I'll welcome the spray as needed and you quit your whining. If you don't like being around spraying leave town for the day. Others might LIKE the idea of keeping the mosquitoes down this way.

Bats are fine, spraying is fine too. I'm happy you have bats. I don't want bats and I'm fine with spraying. To each his/her own but stop trying to push your agenda on everybody else because you want the world to be your way.

Pyrethrin is a natural organic compound that is safe and it biodegrades quickly. Yet there are still these nutty fears about it from the un-informed flower children that now think flower extract is bad for them.

Jeez, moonbats.

Push my agenda? Quit my whining? Nutty fears?

Wow.

I did, however, write that I was wary of pyrethrin.

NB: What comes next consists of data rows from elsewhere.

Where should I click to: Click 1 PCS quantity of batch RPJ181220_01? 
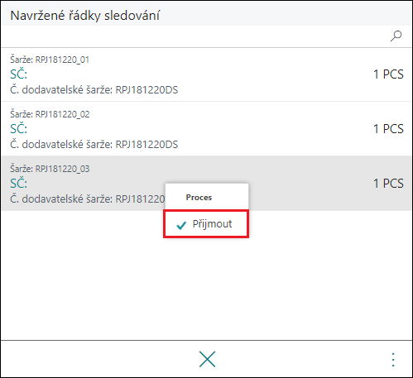coord(388,74)
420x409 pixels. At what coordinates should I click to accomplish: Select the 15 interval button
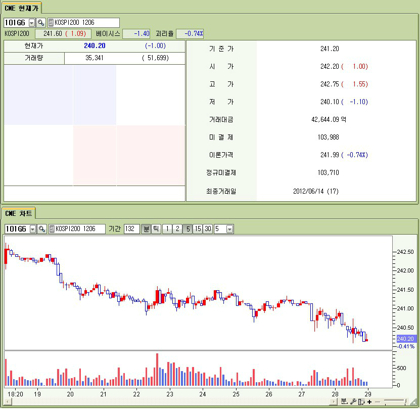tap(198, 229)
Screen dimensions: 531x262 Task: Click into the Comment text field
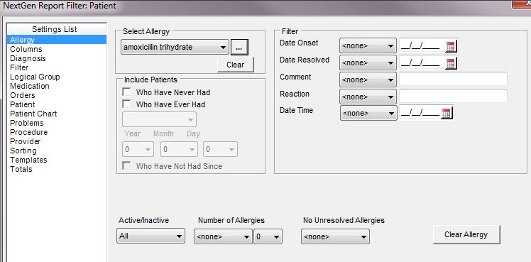tap(453, 79)
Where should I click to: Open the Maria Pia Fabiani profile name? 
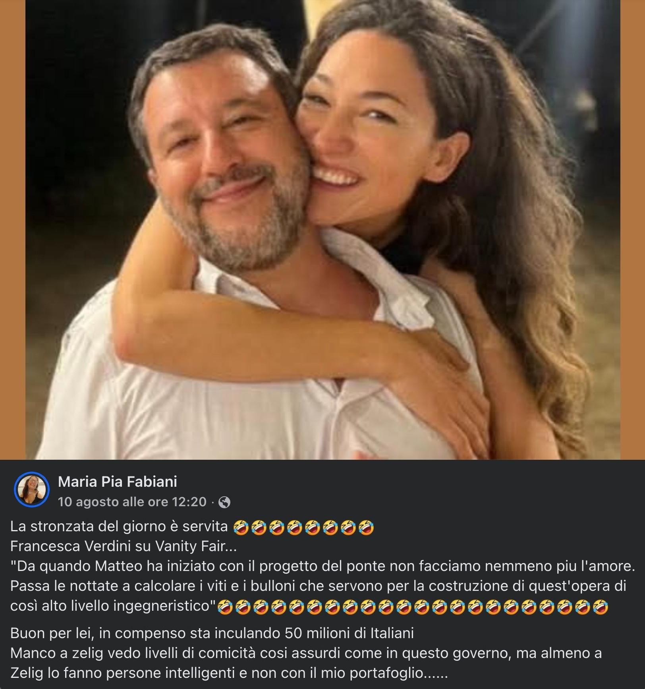[118, 482]
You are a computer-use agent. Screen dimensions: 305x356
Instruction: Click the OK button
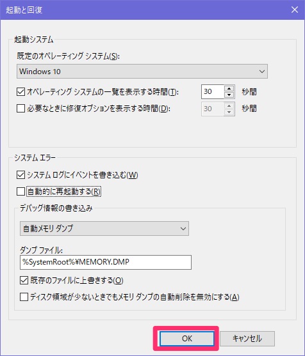pos(186,339)
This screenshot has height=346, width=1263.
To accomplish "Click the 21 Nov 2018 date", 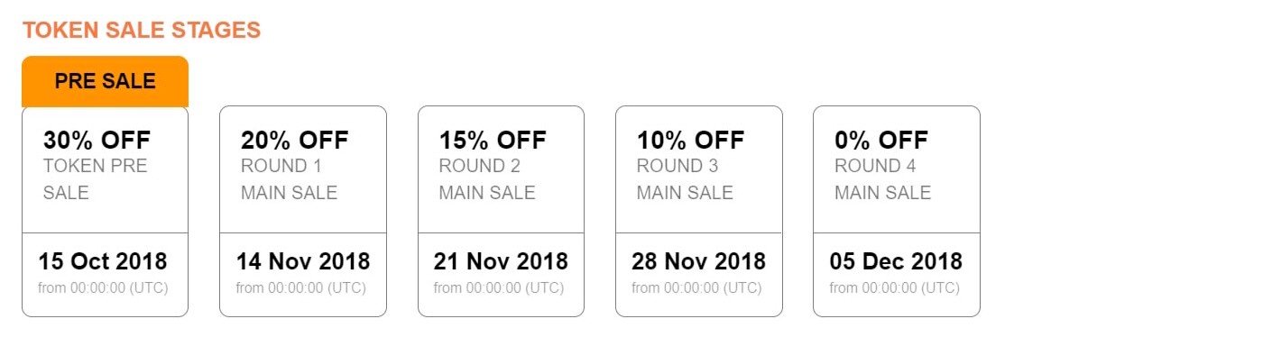I will point(501,261).
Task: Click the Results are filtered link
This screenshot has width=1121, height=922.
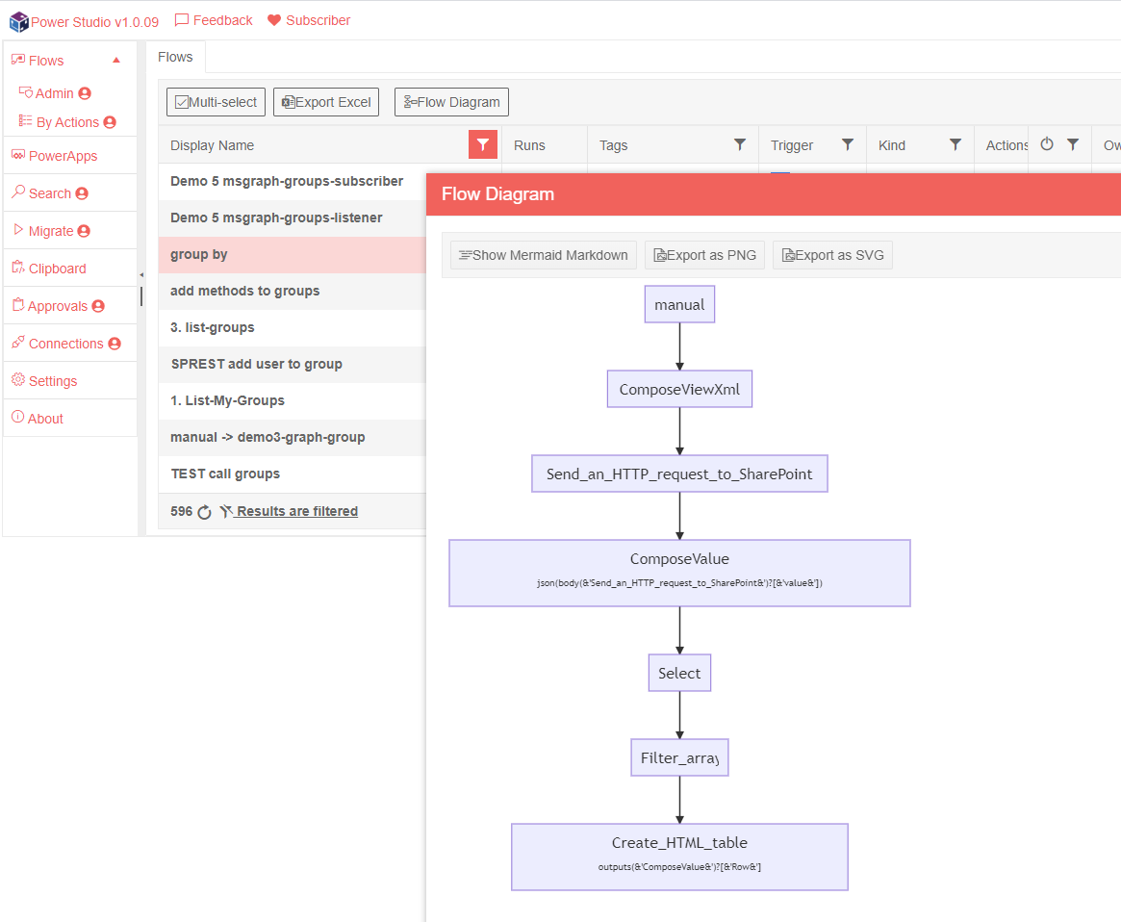Action: click(x=296, y=512)
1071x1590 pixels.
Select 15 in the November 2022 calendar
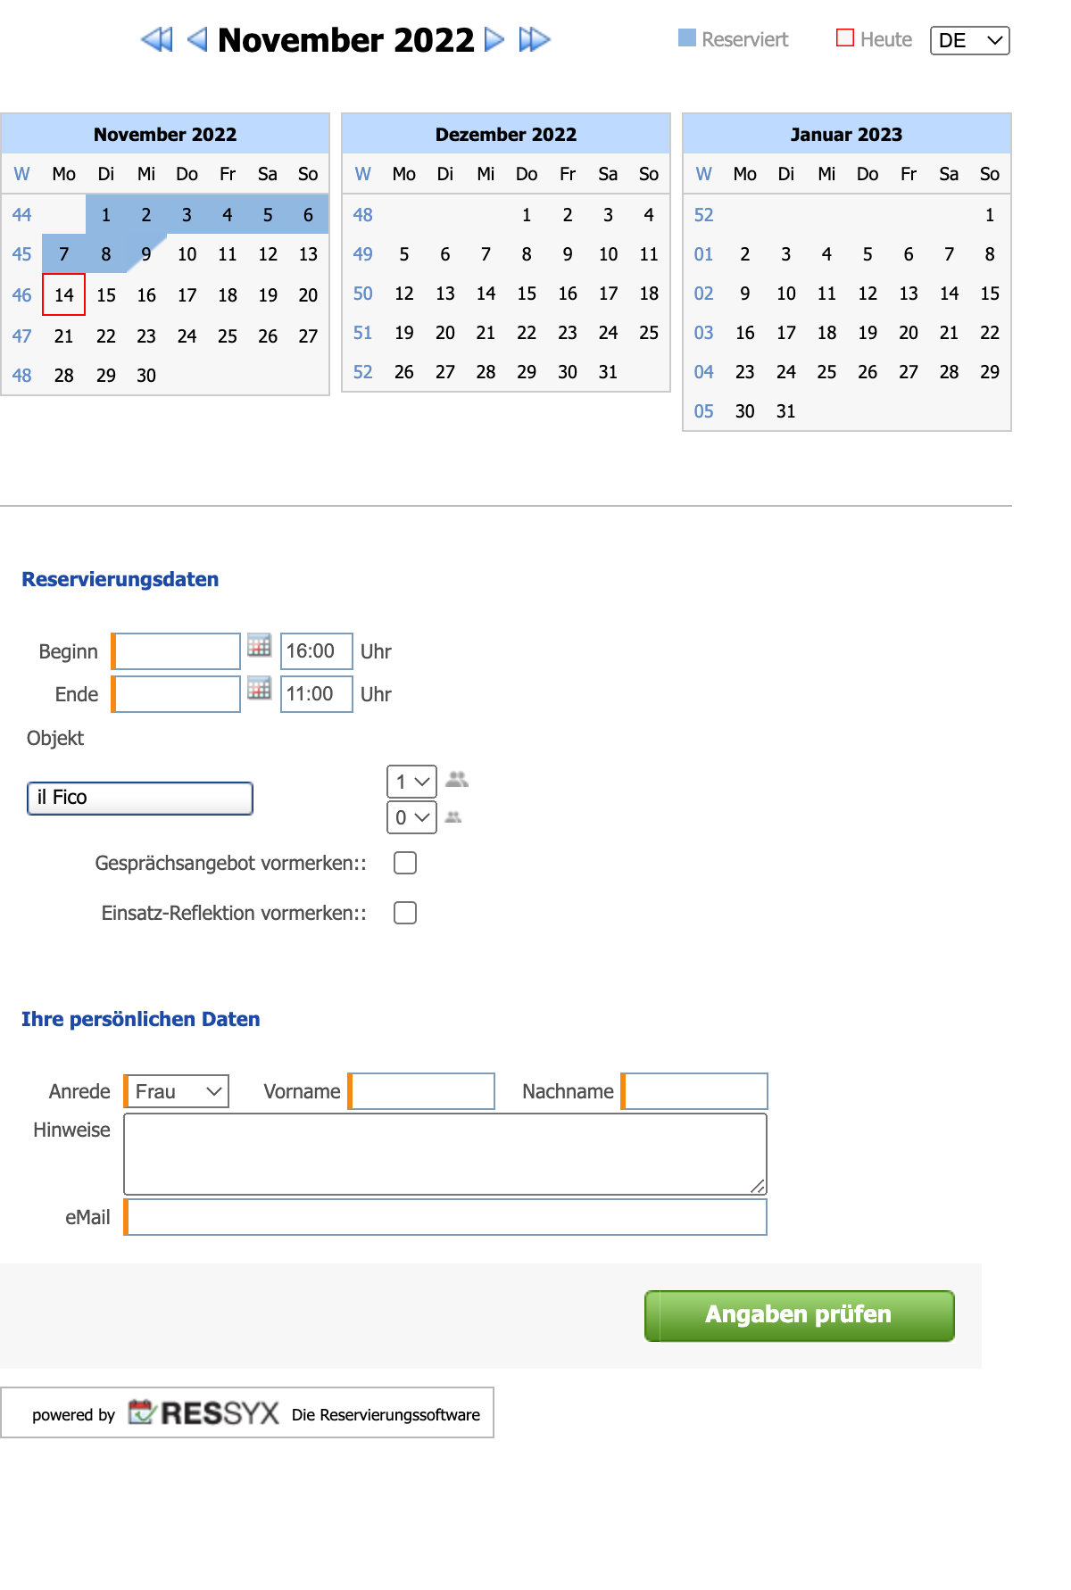(106, 295)
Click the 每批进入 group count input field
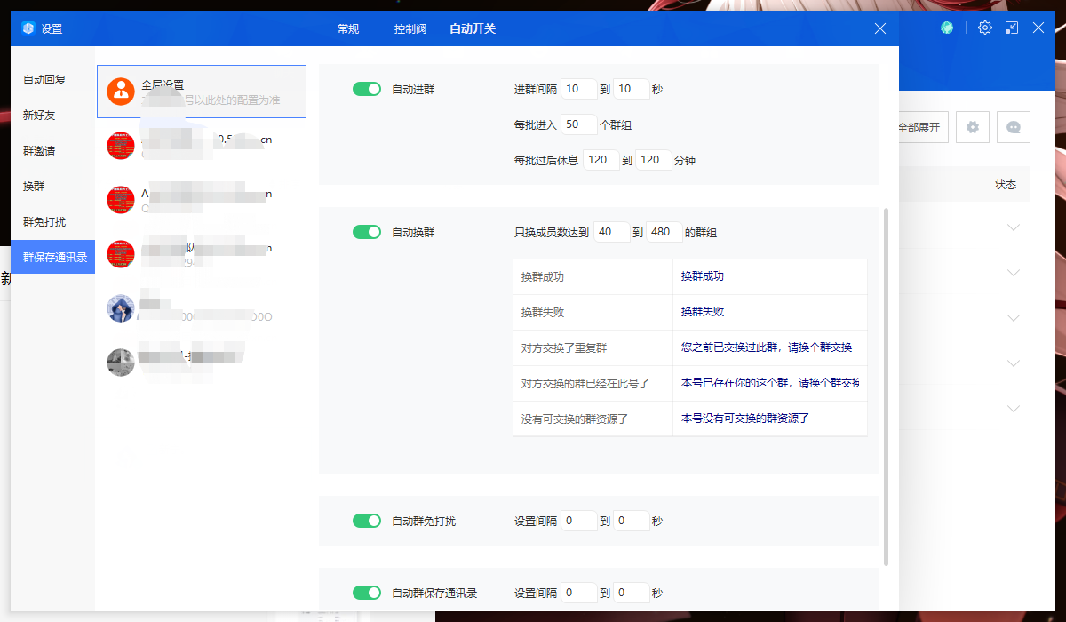Viewport: 1066px width, 622px height. [579, 124]
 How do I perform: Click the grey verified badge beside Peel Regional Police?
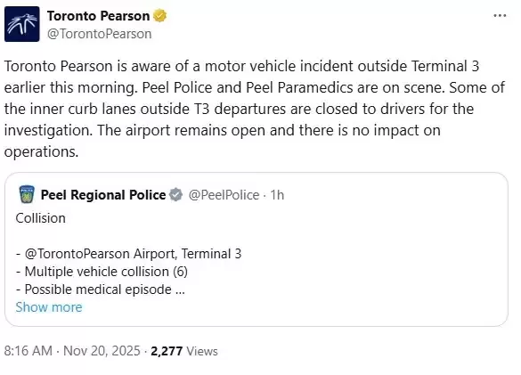(175, 195)
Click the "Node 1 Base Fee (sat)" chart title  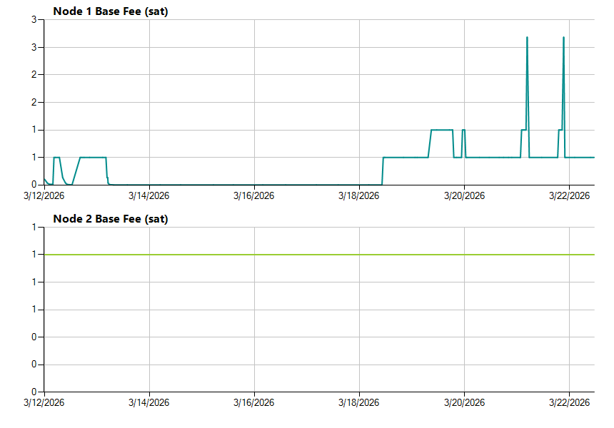tap(111, 11)
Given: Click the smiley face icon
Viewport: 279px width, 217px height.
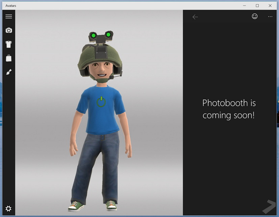Looking at the screenshot, I should tap(255, 16).
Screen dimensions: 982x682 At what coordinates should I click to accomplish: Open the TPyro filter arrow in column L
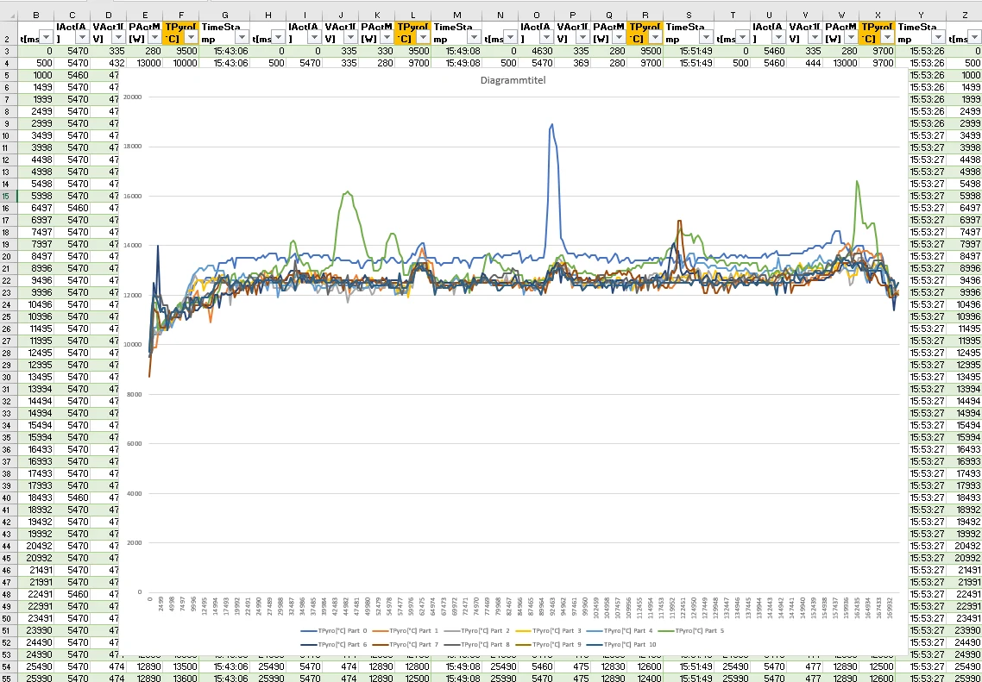[423, 37]
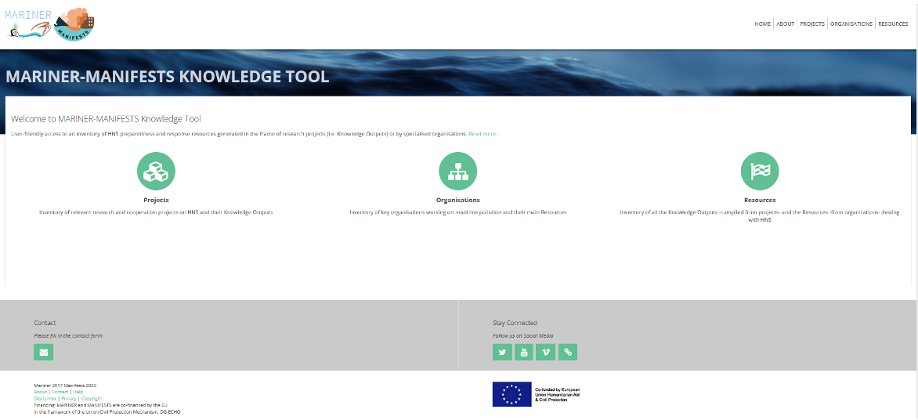Open the Organisations hierarchy icon
This screenshot has height=420, width=918.
(x=458, y=171)
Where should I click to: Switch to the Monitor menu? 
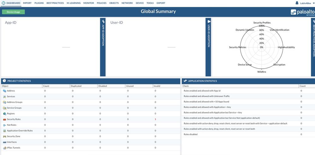click(89, 3)
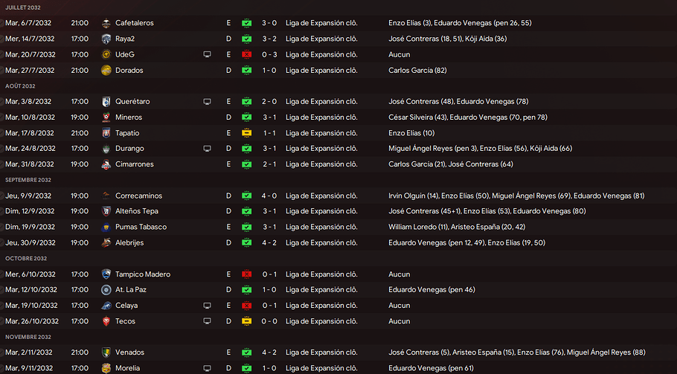Open Liga de Expansión link on Mineros row

321,117
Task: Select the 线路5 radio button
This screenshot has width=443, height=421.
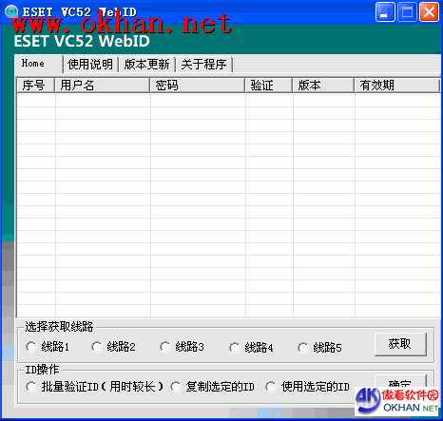Action: (x=303, y=348)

The dictionary defines wary as "cautious and watchful."

As such, I believe that it is my responsibility to be (at the very least) wary of a substance that is being sprayed into the air that I breathe that has the expressed purpose of killing something.

What should a "cautious and watchful" person do? I recommend they get more information. Here is a link to the fact sheet supplied by the National Pesticide Information Center (Oregon State University/U.S. EPA). Feel free to read it and come to your own conclusions about pyrethrin, or do a Google search and read some of the online literature (there is a lot out there).

http://npic.orst.edu/factsheets/pyrethrins.pdf

I've heard of the mosquito abatement people giving out mosquito fish. I'm also wondering, what about dragonflies? Aren't they natural mosquito eaters as well?

Mosquito fish are good for folks that have permanent standing water, though I have not seen many mosquitoes where goldfish are involved either.

Dragonflies are indeed voracious predators, and eat mosquitoes both as water-bound nymphs (which eat mosquito larvae) and as adults.